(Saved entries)
++++++++++

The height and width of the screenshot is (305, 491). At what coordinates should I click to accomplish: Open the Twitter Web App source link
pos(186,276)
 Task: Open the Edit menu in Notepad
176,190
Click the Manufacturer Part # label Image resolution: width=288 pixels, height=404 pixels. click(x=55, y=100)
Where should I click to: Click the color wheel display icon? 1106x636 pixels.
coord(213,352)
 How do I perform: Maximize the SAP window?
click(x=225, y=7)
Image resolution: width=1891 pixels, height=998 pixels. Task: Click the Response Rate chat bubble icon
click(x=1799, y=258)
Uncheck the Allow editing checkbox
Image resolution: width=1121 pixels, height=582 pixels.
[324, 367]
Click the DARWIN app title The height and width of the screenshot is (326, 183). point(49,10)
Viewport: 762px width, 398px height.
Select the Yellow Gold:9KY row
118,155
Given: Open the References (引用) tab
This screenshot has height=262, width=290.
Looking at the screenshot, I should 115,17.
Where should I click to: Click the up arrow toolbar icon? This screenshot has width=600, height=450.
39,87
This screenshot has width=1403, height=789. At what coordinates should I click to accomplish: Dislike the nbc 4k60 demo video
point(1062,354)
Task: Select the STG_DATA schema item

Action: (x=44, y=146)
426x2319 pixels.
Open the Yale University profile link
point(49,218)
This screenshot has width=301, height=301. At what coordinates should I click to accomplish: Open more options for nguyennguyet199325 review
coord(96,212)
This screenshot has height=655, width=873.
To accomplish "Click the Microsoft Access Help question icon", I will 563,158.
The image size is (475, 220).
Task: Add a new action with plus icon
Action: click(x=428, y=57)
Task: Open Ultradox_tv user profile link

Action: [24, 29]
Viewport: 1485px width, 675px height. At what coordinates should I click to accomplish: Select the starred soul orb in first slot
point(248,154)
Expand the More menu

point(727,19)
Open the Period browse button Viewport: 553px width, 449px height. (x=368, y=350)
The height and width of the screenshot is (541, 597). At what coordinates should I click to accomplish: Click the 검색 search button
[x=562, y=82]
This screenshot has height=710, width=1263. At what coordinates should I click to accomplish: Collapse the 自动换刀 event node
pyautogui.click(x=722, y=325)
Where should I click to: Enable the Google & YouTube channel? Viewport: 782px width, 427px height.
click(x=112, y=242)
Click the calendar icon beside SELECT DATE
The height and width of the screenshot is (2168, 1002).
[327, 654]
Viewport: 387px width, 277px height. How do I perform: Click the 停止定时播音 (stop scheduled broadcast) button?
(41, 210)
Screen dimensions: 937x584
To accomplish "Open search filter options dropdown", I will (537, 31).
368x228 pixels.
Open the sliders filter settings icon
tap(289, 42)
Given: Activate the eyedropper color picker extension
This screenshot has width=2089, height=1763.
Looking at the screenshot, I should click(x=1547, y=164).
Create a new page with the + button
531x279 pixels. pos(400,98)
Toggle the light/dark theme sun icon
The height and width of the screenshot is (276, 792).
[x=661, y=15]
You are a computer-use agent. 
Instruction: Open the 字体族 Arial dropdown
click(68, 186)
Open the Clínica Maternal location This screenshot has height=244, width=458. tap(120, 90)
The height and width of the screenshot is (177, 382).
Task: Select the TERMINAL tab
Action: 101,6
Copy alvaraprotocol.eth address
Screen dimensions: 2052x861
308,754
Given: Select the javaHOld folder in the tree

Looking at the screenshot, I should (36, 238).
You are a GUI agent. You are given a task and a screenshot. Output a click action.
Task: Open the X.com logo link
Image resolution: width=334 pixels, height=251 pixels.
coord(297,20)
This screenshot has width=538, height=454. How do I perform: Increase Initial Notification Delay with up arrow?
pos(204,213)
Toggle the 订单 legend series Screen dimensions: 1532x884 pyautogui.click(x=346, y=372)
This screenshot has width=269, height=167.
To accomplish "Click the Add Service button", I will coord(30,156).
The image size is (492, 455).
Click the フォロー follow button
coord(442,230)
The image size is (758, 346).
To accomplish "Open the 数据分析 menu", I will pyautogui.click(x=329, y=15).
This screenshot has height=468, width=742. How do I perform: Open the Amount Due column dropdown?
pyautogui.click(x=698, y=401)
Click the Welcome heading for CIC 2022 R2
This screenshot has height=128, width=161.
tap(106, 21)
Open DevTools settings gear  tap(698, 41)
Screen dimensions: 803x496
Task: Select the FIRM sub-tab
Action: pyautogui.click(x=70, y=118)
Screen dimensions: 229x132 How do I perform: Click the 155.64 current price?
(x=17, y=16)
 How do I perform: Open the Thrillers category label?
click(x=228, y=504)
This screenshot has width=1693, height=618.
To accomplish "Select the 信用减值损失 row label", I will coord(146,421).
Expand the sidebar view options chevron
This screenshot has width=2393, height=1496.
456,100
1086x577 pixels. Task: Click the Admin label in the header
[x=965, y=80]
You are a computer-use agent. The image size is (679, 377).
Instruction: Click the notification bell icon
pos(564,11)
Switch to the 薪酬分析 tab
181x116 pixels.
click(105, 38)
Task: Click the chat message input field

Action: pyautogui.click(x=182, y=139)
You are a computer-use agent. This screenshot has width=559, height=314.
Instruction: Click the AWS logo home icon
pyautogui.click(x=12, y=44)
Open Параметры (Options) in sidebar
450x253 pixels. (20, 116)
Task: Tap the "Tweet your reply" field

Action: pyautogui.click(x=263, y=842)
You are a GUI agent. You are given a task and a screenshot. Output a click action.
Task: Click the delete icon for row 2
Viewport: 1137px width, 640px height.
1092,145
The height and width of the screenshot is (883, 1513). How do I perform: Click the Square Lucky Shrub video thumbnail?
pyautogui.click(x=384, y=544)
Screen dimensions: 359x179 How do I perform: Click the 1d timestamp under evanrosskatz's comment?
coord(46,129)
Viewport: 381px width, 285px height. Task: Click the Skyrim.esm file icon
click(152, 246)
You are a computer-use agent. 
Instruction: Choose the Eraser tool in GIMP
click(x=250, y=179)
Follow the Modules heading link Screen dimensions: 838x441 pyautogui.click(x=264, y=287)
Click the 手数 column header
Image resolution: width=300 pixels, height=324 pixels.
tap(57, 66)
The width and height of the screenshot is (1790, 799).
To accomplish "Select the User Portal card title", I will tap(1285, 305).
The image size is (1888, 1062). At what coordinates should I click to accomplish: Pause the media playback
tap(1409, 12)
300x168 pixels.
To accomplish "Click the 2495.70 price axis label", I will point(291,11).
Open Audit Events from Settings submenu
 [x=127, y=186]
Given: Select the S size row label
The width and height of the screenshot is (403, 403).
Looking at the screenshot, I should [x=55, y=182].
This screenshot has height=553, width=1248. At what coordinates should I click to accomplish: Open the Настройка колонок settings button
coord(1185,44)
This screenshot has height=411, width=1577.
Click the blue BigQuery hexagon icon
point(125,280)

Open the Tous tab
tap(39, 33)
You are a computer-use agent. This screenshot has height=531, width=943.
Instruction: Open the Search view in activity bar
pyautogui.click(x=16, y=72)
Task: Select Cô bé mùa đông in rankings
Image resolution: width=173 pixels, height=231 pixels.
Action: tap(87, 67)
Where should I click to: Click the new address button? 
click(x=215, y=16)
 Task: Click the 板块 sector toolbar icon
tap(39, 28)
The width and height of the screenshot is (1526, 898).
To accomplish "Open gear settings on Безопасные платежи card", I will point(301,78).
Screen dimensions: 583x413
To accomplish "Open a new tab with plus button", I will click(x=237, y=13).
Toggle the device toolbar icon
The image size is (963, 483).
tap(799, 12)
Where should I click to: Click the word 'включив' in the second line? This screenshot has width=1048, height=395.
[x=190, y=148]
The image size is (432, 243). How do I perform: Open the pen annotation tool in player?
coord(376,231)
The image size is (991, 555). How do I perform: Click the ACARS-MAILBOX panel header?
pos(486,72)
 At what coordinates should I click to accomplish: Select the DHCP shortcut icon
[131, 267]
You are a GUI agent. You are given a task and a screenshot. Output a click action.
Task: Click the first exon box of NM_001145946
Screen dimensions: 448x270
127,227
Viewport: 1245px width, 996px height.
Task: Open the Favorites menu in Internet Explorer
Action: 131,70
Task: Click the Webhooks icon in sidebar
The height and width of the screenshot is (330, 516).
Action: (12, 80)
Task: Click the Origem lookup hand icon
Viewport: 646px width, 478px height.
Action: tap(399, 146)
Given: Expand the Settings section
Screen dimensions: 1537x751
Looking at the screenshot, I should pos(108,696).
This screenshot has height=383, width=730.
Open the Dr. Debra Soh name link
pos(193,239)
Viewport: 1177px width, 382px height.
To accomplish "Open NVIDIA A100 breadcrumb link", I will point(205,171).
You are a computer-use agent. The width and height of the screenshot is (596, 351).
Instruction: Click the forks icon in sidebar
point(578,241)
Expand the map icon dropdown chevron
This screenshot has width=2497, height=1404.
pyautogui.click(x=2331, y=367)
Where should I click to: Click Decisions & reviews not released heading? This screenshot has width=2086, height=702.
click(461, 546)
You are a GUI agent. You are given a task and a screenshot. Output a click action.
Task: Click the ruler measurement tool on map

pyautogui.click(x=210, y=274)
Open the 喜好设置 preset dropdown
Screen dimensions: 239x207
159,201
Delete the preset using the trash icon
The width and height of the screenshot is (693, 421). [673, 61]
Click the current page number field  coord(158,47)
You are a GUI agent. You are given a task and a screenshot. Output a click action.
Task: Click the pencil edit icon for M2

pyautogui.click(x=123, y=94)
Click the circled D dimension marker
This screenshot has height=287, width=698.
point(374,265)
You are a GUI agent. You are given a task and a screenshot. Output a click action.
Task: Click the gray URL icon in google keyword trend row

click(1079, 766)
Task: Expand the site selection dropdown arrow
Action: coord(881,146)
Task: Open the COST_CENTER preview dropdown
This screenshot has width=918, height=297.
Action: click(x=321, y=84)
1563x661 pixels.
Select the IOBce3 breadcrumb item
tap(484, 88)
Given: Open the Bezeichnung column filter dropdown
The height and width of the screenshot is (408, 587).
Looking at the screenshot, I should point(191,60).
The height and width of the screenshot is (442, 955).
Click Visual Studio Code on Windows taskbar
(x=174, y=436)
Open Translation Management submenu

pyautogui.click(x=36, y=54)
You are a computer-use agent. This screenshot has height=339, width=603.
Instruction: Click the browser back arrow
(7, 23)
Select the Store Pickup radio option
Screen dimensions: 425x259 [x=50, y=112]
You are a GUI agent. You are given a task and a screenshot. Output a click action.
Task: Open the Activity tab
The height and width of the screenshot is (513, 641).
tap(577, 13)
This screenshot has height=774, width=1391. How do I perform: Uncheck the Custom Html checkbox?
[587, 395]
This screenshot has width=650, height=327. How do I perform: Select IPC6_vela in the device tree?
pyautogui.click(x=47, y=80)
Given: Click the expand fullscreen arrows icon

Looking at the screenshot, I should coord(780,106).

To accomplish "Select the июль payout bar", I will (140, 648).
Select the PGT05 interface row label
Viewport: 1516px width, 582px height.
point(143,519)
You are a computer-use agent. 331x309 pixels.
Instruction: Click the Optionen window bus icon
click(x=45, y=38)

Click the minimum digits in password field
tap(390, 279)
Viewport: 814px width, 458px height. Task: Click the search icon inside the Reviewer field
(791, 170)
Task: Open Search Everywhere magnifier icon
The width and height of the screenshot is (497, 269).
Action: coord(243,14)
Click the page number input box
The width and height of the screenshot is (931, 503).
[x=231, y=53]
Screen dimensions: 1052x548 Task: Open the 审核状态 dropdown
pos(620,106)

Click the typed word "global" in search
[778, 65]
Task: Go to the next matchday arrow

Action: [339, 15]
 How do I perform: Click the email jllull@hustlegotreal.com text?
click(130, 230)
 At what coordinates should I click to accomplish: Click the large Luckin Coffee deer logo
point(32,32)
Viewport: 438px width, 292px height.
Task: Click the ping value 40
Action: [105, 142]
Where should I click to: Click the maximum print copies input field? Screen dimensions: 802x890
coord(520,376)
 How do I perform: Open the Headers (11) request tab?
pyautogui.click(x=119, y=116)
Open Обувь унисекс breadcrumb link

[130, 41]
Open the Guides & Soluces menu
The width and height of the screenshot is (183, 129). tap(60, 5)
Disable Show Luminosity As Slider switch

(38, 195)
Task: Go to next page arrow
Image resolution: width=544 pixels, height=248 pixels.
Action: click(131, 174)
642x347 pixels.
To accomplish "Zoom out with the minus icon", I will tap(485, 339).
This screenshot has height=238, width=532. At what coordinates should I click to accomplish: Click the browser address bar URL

++++++++++

Task statement: Turn the lines starting at the one containing "Delete the preset using the trash icon" and ending at the one containing "Click the current" into a Markdown table with the columns Row and Line. Leave out blank lines.

Answer to the exercise:
| Row | Line |
|---|---|
| 1 | Delete the preset using the trash icon |
| 2 | The width and height of the screenshot is (693, 421). [673, 61] |
| 3 | Click the current page number field  coord(158,47) |